This station was originally used as a supporting station of Foshan railway station, and was called Foshan Railway Station in the planning and construction stage. In 2022, the Guangzhou–Zhanjiang high-speed railway will not use the existing Foshan station, and instead will build a new station building west of the original Foshan station, and the original Foshan station will be discontinued, so Line 3 will determine to add a station at the new high-speed rail station at the same time, and the station will also be renamed to Dunhou station. On 8 September 2017, the station area began to be fenced. On 22 January 2021, the main structure topped out. On 11 March 2022, the left line tunnel between this station and station broke through. On 15 July 2022, the right line tunnel between this station and Guidan Road station (now Lianhe) broke through.

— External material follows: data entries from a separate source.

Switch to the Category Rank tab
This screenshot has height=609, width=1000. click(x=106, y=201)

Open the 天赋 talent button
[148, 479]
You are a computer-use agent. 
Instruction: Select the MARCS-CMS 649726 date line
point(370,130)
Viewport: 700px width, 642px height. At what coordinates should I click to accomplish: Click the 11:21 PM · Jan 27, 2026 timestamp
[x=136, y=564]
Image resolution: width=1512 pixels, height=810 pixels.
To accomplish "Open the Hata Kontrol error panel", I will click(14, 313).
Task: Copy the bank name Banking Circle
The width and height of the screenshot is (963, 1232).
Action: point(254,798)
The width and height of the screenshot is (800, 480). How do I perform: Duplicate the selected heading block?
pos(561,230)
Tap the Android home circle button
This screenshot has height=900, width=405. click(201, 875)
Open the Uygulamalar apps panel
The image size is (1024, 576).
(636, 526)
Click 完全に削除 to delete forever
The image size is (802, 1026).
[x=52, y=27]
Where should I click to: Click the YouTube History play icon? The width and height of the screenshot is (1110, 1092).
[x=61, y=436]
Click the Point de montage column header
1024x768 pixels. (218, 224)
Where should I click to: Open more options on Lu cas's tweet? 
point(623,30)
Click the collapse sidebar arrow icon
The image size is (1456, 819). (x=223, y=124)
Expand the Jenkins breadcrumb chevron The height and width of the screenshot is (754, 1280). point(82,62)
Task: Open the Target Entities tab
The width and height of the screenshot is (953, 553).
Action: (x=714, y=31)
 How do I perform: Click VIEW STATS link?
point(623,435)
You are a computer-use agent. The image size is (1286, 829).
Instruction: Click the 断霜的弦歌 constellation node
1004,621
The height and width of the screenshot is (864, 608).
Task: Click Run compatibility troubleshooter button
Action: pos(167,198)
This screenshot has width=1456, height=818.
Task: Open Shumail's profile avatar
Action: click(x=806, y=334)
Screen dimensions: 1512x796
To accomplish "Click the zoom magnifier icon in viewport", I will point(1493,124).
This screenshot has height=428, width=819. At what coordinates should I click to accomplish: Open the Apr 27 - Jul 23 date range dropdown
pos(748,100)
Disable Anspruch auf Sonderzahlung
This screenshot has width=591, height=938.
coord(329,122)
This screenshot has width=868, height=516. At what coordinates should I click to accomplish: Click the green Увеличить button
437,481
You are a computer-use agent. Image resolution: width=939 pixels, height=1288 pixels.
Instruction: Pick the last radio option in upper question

Since the Foshan high-speed railway station metro station (now named Foshan Railway Station) was only added after the construction of Line 3 started for a period of time, the tunnel segments that have been built between Line 3 and this station will be removed during the construction of the station. However, there are no train turnback conditions at this station, so it will not be able to provide services at the beginning of the opening of the rear section of Line 3. With the completion of the Guangzhou-Zhanjiang High-Speed Railway Foshan railway station and the respective metro station meeting the conditions for connection, this station opened on 18 June 2026.